• PROVIDED ENTRIES:
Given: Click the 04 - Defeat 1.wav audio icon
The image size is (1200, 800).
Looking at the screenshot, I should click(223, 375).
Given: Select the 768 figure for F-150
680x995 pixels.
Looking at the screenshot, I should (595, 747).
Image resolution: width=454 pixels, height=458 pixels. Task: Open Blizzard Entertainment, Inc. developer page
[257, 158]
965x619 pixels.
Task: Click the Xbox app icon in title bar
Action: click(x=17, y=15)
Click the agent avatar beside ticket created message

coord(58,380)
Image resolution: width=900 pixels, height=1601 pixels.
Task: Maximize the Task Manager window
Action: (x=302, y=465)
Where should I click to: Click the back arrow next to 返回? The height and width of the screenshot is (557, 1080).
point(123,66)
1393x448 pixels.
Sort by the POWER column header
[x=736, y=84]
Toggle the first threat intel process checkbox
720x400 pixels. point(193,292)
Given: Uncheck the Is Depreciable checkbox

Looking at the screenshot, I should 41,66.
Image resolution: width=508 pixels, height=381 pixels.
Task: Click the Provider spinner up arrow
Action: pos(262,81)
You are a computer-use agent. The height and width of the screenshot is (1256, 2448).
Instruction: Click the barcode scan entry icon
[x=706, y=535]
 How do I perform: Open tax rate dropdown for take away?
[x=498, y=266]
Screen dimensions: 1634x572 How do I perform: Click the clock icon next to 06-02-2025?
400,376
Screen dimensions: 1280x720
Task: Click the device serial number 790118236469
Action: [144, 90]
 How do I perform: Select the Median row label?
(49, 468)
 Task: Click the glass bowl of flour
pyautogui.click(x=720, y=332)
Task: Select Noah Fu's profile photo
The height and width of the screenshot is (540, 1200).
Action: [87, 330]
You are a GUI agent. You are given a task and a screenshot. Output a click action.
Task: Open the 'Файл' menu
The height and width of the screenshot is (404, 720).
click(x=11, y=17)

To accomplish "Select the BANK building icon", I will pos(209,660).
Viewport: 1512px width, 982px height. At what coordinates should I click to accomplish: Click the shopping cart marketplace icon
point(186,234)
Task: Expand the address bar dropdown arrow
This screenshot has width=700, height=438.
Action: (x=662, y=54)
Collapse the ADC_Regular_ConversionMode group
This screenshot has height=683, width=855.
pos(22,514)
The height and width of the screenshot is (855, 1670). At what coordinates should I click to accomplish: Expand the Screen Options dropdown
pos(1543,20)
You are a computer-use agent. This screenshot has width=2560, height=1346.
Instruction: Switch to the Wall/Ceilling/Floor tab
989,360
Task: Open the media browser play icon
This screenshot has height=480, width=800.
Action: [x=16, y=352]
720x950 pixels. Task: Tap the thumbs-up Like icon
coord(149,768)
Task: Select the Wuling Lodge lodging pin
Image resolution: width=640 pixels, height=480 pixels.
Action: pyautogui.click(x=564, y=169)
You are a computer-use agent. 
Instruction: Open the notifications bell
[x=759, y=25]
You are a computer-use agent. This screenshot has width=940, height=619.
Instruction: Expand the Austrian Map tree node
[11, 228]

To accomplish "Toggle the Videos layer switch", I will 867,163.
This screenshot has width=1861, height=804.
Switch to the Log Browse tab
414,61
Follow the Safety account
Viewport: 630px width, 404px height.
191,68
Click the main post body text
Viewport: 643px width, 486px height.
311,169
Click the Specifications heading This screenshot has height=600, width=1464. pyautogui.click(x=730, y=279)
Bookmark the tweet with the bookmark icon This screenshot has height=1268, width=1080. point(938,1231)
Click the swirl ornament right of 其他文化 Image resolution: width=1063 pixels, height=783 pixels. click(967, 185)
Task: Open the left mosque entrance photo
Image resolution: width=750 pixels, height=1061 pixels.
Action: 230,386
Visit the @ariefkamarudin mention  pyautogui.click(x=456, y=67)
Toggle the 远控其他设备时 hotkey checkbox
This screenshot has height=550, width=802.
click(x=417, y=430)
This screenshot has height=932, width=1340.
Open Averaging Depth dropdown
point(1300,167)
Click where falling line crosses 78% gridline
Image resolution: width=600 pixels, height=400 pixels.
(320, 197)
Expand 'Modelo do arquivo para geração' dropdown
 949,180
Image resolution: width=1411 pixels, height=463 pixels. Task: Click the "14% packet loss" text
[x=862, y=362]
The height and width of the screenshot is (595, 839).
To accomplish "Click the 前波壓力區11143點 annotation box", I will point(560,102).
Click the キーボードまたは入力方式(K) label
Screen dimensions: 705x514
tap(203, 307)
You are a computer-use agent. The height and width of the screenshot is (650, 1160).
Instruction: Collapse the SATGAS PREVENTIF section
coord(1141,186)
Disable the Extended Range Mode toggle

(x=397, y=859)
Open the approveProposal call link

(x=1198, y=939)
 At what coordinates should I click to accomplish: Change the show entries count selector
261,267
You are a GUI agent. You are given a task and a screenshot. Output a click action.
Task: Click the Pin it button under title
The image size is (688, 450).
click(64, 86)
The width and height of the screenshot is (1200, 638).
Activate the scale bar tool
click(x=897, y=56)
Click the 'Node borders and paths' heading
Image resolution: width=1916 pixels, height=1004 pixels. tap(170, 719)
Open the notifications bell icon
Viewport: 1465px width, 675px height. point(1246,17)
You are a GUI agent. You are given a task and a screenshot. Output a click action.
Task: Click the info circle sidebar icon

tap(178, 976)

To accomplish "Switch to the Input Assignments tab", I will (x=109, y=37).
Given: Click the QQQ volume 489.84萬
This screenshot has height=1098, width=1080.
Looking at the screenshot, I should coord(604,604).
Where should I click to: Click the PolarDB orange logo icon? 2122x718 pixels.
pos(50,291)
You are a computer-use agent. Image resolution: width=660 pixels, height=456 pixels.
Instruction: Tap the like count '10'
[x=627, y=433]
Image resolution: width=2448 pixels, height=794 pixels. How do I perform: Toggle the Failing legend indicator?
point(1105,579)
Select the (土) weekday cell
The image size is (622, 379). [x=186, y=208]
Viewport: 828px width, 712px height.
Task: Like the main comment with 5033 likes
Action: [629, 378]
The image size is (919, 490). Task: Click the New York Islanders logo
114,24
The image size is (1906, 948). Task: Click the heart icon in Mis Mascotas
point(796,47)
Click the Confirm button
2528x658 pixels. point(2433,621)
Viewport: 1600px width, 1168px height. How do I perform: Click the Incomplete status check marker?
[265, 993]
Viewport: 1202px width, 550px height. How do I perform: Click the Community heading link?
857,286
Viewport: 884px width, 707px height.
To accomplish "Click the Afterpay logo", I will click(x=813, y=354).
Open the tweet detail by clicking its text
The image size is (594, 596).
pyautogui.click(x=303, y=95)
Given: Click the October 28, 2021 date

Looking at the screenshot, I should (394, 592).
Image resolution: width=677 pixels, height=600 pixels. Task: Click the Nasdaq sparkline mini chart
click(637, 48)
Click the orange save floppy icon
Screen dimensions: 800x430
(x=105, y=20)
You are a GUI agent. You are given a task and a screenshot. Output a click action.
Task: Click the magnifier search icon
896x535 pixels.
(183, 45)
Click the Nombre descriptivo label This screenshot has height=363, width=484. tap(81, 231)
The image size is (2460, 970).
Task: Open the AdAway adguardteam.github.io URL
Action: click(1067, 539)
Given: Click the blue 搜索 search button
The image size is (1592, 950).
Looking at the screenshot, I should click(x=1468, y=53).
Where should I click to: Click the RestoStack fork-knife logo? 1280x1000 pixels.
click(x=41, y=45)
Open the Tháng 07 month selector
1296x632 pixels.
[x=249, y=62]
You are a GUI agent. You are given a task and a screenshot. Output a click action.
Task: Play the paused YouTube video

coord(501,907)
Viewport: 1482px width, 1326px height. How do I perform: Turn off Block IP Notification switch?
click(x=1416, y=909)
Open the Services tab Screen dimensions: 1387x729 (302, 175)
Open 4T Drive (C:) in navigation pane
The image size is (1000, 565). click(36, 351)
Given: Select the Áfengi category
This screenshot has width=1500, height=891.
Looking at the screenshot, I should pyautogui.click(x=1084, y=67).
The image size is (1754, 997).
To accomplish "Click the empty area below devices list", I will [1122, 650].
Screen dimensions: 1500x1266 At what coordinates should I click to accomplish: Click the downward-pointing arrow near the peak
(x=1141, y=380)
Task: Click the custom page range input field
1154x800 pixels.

• YOUR INSTRUCTIONS: Please switch "input field" to "text box" in the stretch from the line that contains "Task: Click the custom page range input field" through the end of the entries, and give those lines again with nothing else changed.

• WRITTEN SOLUTION:
Task: Click the custom page range text box
1154x800 pixels.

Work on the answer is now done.